Ведь Гоббс не может не знать о самом что ни на есть исходном, естественном и совершенно неустранимом половозрастном неравенстве людей, делающем предполагаемое единодушие крайне маловероятным. Если кто-то когда-то в доисторические времена и договаривался, то это были не все люди и даже не делегаты-депутаты невесть откуда взявшегося огромного множества людей, а скорее некие представители небольшого рода, вероятно, женского пола, говорившие от имени своего потомства. Гоббс был прав: «В естественном состоянии нельзя знать, кто является отцом сыну, если на него не укажет мать. Поэтому он является сыном того, кого захочет мать, и поэтому он принадлежит матери. В естественном состоянии всякая роженица становится одновременно и матерью, и госпожой» (т. 1, с. 366). Кроме разумности приведенных утверждений, о справедливости такого замечания говорит и обычай ( в подтверждение Гоббс ссылается на амазонок). Наверное, ему все-таки не стоило бы то ли забывать, то ли умалчивать, что рождаются женщинами не одни сыновья, бывают и дочери. Пожалуй, он не был бы самим собой, если бы не добавил: «Если мать является гражданкой какого-нибудь государства, то тот, кто в этом государстве обладает верховной властью, будет обладать и господством над тем, кто рожден ею, ибо он господин и матери, которая обязана во всем повиноваться обладающему верховной властью» (т. 1, с. 367). И еще: «В естественном состоянии нет понятия сын, ибо всякий родившийся тотчас же оказывается в полной зависимости от того, кому он обязан сохранением своей жизни, то есть матери, отца либо всякого, кто кормит его» (т. 1, с. 290). Какой уж тут договор! Совершенно экстравагантно Гоббс вдруг предлагает обратиться к «естественному состоянию и рассмотреть людей такими, какими они были в тот момент, когда они только что, подобно грибам, появились вдруг из земли уже взрослыми, не связанными никакими обязательствами друг с другом» (т. 1, с. 361). Когда он говорит о человеке как о животном, потому что «животное входит в само определение человека» (т. 1, с. 365), это звучит хоть и грубовато, но вполне достоверно. Но животные - это не бесполые растения, размножающиеся спорами, а двуполые живорожденные особи, чье появление на свет невозможно без оплодотворения самки самцом. Единственное, что в этом случае может хоть как-то оправдать аналогию Гоббса, - это идея материального единства всего живого [8].

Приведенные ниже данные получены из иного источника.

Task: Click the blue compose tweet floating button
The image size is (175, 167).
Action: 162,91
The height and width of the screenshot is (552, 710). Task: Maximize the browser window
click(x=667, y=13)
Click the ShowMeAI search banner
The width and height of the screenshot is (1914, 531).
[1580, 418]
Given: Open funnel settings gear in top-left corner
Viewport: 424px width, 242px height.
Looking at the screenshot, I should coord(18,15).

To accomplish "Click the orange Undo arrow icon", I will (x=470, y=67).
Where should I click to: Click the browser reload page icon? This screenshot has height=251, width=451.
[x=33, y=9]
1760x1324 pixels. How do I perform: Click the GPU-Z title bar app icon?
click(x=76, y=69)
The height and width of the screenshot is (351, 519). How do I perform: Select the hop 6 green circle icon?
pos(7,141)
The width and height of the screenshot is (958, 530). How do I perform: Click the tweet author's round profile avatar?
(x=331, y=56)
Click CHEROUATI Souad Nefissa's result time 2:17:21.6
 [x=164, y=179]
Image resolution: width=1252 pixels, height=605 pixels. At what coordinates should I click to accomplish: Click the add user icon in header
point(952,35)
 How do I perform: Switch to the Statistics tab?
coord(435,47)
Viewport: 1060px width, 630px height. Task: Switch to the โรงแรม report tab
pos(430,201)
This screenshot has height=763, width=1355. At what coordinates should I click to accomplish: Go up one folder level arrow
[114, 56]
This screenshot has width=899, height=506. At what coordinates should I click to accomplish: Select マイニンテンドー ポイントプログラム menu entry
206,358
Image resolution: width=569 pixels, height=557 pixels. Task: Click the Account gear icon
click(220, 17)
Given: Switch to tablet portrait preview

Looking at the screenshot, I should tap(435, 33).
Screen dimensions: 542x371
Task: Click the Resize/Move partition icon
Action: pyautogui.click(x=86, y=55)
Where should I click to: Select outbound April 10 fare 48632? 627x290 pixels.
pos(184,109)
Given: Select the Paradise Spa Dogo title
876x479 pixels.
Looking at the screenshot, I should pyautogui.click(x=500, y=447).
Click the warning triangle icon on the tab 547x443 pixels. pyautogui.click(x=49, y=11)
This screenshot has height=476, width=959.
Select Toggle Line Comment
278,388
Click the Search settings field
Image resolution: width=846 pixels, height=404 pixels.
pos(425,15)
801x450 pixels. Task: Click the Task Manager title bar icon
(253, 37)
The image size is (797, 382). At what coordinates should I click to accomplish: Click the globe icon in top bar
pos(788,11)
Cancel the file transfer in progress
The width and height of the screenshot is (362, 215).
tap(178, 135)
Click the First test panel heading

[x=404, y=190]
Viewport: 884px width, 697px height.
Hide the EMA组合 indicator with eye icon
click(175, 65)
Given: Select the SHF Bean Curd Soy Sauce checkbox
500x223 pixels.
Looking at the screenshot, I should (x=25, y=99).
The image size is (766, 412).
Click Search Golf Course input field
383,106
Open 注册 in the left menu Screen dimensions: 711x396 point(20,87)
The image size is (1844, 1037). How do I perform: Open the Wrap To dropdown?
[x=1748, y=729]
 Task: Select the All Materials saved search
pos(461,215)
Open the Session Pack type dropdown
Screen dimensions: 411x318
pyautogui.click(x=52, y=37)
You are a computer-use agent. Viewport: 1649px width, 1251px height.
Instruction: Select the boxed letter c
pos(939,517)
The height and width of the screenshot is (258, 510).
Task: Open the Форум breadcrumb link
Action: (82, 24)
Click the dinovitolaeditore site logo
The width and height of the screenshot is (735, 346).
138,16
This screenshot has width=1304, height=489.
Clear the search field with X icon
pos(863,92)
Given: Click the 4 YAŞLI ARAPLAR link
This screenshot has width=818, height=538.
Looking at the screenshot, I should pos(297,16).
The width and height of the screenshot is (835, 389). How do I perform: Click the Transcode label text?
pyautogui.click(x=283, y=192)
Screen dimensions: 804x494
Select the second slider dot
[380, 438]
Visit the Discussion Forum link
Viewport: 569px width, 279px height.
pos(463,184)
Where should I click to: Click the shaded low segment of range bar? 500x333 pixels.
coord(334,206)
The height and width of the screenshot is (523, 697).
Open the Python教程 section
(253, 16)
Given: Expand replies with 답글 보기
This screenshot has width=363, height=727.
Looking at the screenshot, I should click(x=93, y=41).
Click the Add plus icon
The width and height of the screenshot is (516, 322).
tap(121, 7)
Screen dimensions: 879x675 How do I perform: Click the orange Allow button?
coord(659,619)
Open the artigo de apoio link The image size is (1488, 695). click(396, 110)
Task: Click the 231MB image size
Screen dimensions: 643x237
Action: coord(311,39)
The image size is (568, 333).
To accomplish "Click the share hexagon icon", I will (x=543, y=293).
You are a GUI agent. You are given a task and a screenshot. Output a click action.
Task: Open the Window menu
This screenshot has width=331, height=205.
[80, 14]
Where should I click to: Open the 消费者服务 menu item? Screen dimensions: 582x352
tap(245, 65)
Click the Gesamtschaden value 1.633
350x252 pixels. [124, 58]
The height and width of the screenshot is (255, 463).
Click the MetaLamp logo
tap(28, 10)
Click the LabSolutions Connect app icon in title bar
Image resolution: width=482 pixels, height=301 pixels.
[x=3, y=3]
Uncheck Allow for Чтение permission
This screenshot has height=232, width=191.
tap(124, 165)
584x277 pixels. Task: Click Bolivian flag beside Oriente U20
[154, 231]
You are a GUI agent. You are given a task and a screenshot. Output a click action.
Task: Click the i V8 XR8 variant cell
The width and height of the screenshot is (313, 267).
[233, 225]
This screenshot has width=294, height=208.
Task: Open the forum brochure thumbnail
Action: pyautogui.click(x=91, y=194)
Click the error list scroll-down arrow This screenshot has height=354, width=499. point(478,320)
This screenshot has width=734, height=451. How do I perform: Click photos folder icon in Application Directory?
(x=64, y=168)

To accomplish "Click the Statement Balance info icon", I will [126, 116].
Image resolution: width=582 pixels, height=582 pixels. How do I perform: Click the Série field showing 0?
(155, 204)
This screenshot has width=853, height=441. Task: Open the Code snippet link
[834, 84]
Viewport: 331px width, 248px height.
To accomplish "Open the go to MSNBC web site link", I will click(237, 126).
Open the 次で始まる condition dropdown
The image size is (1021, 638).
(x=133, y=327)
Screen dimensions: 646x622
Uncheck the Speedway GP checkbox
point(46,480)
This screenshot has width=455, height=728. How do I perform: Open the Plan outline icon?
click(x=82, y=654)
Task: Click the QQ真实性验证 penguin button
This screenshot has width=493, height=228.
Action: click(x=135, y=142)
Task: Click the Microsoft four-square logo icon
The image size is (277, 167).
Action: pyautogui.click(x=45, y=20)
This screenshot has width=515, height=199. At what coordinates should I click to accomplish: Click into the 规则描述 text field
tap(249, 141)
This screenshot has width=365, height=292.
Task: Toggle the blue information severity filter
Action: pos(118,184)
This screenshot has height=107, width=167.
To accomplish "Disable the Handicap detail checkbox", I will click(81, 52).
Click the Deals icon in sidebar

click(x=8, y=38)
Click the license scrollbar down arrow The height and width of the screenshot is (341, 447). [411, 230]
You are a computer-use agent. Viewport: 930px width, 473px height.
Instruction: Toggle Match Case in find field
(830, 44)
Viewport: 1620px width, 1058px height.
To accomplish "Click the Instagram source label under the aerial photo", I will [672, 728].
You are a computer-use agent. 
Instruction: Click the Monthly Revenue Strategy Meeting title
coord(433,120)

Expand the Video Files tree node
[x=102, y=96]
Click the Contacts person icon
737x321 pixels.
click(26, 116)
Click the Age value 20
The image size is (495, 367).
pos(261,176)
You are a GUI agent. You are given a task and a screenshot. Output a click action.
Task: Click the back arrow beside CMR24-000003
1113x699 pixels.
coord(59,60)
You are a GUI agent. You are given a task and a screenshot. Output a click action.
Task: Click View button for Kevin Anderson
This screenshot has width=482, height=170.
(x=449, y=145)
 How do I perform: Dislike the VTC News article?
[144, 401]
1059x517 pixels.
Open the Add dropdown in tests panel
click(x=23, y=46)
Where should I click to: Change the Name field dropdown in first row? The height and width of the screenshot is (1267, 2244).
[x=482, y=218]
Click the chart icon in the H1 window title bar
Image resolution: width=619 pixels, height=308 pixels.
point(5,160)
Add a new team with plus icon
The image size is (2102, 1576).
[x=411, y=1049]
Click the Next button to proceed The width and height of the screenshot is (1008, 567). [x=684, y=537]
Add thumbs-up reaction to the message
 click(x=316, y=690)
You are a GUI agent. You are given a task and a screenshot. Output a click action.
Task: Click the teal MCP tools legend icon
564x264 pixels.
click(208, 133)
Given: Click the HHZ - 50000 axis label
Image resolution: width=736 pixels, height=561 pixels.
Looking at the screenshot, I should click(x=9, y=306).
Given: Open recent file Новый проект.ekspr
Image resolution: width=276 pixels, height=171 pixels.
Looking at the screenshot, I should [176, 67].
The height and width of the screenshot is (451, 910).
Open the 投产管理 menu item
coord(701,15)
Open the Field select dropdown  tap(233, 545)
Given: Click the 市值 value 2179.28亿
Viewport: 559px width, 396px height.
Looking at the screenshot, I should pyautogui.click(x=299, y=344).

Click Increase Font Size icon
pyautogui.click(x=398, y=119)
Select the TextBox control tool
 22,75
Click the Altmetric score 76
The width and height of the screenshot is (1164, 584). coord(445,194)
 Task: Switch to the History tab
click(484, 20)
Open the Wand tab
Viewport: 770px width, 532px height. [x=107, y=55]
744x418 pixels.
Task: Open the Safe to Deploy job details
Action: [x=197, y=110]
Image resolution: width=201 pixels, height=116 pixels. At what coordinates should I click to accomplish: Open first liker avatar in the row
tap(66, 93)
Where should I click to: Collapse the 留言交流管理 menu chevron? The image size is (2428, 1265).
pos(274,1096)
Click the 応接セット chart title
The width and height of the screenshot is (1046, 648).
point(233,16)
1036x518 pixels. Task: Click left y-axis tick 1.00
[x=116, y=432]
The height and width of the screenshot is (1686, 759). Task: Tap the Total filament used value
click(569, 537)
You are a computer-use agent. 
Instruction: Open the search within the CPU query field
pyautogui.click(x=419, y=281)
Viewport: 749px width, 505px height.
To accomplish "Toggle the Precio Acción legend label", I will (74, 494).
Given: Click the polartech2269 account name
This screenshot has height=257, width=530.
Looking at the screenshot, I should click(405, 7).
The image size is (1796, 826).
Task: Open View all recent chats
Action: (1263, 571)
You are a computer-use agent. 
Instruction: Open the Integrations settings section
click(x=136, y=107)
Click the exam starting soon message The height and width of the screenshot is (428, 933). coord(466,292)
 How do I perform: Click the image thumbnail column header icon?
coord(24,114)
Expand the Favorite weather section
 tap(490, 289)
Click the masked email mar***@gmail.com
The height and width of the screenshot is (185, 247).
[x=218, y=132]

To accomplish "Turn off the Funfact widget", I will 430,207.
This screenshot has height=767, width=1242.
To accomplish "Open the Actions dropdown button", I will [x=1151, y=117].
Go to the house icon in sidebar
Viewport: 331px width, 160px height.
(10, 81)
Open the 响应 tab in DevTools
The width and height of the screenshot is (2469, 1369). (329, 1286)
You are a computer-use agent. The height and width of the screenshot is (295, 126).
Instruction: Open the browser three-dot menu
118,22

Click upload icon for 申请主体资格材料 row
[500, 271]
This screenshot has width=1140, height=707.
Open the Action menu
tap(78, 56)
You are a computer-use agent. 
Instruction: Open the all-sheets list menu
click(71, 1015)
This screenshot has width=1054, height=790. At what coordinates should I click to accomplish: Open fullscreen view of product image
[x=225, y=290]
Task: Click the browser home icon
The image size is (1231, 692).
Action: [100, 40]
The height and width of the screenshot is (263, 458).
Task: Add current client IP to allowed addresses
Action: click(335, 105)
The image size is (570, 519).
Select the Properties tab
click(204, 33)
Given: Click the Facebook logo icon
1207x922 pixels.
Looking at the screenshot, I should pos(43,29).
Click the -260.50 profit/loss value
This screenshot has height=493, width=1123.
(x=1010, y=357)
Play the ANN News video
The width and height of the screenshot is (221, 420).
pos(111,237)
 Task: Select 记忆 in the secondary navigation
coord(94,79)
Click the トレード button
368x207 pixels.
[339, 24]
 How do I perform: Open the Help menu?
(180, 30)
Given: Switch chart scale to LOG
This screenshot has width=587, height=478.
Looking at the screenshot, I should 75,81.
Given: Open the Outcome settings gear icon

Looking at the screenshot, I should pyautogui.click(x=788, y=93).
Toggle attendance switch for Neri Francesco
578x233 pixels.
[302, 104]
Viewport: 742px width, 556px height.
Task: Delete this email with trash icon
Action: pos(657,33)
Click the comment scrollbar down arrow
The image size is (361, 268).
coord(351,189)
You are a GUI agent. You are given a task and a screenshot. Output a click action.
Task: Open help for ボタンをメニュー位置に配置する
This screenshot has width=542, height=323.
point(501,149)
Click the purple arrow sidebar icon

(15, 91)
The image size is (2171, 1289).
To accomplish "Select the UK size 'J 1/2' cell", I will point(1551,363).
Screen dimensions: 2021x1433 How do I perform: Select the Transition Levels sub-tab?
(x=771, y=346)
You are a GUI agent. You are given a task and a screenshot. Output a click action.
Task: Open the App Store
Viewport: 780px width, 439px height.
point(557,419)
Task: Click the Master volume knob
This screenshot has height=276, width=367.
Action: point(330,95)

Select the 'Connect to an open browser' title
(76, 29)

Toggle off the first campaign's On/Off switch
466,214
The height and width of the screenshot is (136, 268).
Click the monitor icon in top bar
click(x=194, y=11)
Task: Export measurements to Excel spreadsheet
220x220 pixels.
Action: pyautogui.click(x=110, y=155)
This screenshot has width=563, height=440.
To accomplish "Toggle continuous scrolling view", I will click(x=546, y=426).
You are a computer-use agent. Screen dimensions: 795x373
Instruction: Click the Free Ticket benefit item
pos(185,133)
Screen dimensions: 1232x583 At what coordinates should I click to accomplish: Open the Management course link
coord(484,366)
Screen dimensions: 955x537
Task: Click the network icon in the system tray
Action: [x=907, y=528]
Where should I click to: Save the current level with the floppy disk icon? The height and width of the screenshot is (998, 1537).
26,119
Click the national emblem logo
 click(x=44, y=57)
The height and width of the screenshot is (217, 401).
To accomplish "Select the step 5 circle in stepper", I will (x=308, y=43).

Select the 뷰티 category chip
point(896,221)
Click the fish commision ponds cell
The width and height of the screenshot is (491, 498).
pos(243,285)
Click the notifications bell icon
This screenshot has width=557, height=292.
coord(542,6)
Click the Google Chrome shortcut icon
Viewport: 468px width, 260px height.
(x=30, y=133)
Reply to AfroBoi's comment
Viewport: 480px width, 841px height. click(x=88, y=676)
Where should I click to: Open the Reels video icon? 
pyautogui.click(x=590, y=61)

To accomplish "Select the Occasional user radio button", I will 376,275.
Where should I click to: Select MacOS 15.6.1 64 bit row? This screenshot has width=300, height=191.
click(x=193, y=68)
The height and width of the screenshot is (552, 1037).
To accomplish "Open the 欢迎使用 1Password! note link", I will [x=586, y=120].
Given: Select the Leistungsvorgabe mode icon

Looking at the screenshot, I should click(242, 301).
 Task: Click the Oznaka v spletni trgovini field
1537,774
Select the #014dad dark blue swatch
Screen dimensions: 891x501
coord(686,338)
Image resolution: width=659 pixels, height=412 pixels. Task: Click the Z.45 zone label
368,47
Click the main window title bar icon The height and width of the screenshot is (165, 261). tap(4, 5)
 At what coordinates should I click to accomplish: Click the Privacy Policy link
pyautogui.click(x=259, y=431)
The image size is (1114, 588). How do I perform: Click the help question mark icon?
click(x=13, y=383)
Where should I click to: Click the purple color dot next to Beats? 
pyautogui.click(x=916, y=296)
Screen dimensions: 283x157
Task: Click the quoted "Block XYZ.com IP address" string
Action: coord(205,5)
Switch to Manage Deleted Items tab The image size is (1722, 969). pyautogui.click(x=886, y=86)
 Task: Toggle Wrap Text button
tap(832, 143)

Гоббс рассуждал о природе человека трезво, не без иронии и в духе британского здравомыслия. Он полагал, что «до появления прочных соглашений и законов люди, подобно животным, не знали ни справедливости, ни несправедливости и не имели понятия ни о добре, ни о зле» (т. 1, с. 237). Он знает, что сами слова «добро» и «зло» всегда употребляются в относительном смысле. «Каков бы ни был объект какого-либо человеческого влечения или желания, - это именно то, что человек называет для себя добром; объект своей ненависти или отвращения он называет злом». Так как для различных людей предметом влечения и отвращения являются различные вещи, то должно существовать много вещей, которые для одних - благо, а для других - зло. «Так, для наших врагов зло то, что для нас благо». «Порой многие вещи, часть которых является благом, а часть - злом, так тесно связаны между собой, что их нельзя отделить друг от друга. Следовательно, хотя каждая отдельная вещь сама по себе есть только благо или только зло, все же их совокупность есть отчасти благо, а отчасти зло. В результате неопытные люди, которые не способны представить себе отдаленные последствия вещей, конечно, слепо принимают все, что на первый взгляд представляется благом, не замечая связанного с ним зла, чтобы потом горько поплатиться за свою неопытность» [9]. В силу всего сказанного, «никакое общее правило о том, что есть добро и что - зло, не может быть взято из природы самих объектов, а устанавливается или каждым отдельным человеком соответственно своей личности (там, где нет государства), или (в государстве) лицом, представляющим государство, или арбитром, или судьей, которого расходящиеся во мнениях люди изберут по взаимному соглашению и чье решение они сделают указанным правилом» (т .2, с. 39; т. 1, с. 239-241).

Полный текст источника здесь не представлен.